Il est inulile de rappeler ce que put lui répondre Jean-Pons Viennet, qui était, comme nul n’en ignore, une des médiocrités de l’Académie.

Chaque fois que M. Thiers est rentré dans la vie privée, soit de bonne grâce, soit autrement, il s’est rappelé ses promesses envers l’Académie. De ces haltes Miheureuses est née l’Histoire du Consulat et de l’Empire, — une épopée selon ceux-ci, un procès-verbal selon ceux-là ; ni l’un ni l’autre, à mon humble avis ; mais de l’histoire comme beaucoup l’aiment, rapide et limpide, débarrassée de notes et de documents, usuelle, (mot horrible !) écrite dans la manière parlée de l’auteur. Les larges traits à la Tacite en sont absents, mais par intervalles une bataille s’enlève avec prestesse. Dans le premier volume un épisode charmant est celui du passage du Saint-Bernard entrepris par Bonaparte, qui était simplement escorté de Duroc et de Bourrienne. On me saura gré de le citer entièrement :

« Il gravit le Saint-Bernard, monté sur un mulet, revêtu de cette enveloppe[1] grise qu’il a toujours portée, conduit par un guide du pays, montrant dans les passages difficiles la distraction d’un esprit occupé ailleurs, entretenant les officiers répandus sur la route ; et puis, par intervalles, interrogeant le conducteur qui l’accompagnait, se faisant conter sa vie, ses plaisirs, ses peines, comme un voyageur oisif qui n’a pas mieux à faire. Ce conducteur, qui était tout jeune, lui exposa naïvement les particularités de son obscure existence, et surtout le chagrin qu’il éprouvait de ne pouvoir, faute d’un peu d’aisance, épouser l’une des filles de cette vallée. Le Premier Consul, tantôt l’écoutant, tantôt questionnant les passants dont la montagne était remplie, parvint à l’hospice, où les bons religieux le reçurent avec empressement. À peine descendu de sa monture, il écrivit un billet qu’il confia à son guide en lui recommandant de le remettre exactement à l’administrateur de l’armée, resté de l’autre côté du Saint-Bernard.
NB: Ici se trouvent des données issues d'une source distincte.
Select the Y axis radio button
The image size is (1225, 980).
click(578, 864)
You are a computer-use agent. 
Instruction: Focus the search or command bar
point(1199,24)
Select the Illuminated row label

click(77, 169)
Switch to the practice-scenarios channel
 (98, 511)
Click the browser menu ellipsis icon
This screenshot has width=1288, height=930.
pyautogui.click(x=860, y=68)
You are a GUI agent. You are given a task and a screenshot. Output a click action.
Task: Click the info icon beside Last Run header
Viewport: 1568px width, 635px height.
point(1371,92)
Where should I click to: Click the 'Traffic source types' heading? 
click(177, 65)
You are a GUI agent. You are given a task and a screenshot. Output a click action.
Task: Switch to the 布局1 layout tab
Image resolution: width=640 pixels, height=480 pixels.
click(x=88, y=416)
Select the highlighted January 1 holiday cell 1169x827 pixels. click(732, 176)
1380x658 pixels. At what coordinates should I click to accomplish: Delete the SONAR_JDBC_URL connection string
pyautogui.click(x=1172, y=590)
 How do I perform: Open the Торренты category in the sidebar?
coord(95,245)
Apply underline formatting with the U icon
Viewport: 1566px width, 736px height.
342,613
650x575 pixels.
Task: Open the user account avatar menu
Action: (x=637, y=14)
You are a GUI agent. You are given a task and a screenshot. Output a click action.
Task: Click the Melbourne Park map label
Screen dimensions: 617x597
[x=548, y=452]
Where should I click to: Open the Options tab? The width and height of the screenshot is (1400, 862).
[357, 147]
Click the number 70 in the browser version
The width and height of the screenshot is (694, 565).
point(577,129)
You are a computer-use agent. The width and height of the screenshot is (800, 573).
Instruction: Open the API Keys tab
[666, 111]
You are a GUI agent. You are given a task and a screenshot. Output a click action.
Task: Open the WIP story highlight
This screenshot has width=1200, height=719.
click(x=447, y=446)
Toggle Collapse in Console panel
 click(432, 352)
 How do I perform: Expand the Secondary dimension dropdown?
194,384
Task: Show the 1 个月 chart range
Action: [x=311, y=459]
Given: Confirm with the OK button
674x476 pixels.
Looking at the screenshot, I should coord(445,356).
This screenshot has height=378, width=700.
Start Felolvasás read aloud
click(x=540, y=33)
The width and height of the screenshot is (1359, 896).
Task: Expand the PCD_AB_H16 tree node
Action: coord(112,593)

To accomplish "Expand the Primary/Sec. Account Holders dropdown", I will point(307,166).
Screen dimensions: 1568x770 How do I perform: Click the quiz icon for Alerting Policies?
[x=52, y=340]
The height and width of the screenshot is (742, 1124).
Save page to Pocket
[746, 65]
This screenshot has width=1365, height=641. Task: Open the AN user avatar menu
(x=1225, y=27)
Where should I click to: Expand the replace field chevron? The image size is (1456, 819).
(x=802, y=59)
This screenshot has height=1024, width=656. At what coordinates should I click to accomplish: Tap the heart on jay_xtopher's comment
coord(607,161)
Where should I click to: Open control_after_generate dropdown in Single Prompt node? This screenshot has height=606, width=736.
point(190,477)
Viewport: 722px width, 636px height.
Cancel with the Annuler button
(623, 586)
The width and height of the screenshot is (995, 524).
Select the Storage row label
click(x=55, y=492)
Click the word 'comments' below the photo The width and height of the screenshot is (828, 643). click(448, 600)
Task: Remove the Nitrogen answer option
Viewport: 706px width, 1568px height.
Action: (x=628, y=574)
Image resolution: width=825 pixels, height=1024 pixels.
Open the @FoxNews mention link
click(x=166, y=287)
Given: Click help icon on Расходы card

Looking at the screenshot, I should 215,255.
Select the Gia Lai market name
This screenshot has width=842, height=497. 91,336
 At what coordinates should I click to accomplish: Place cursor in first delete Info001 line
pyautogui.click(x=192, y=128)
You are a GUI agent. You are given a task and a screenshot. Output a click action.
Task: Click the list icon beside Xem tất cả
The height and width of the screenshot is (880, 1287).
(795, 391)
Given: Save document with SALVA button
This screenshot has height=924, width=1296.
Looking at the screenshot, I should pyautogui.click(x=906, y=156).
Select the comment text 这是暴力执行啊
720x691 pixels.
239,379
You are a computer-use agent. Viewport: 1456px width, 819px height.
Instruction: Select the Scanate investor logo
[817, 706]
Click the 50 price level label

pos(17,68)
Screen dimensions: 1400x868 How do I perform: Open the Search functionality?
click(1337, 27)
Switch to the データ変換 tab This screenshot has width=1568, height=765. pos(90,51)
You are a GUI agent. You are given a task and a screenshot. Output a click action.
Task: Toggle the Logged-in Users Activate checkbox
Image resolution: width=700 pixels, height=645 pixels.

» Le soir, le jeune homme, retourné à Saint-Pierre, apprit avec surprise quel puissant voyageur il avait conduit le matin, et sut que le général Bonaparte lui faisait donner sur-le-champ une maison, les moyens de se marier et enfin de réaliser tous les rêves de sa modeste ambition. Ce montagnard vient de mourir de nos jours, dans son pays, propriétaire du champ que le dominateur du monde lui avait donné. Cet acte singulier de bienfaisance, dans un moment de si grande préoccupation, est digne d’attention. Si ce n’est là qu’un pur caprice de conquérant, jetant au hasard le bien ou le mal, tour à tour renversant des empires ou édifiant une chaumière, de tels caprices sont bons à citer, ne serait-ce que pour tenter les maîtres de la terre ; mais un pareil acte révèle autre chose. L’âme humaine, dans ces moments où elle éprouve des désirs ardents, est portée à la bonté ; elle fait le bien comme une manière de mériter celui qu’elle sollicite de la Providence. »

Il faudrait beaucoup de pages semblables dans l’Histoire du Consulat ; c’est aimable, simple et terminé par une observation vraie.

  1. Redingote ne paraît pas sans doute assez noble à l’historien, qui se souvient toujours de Clio.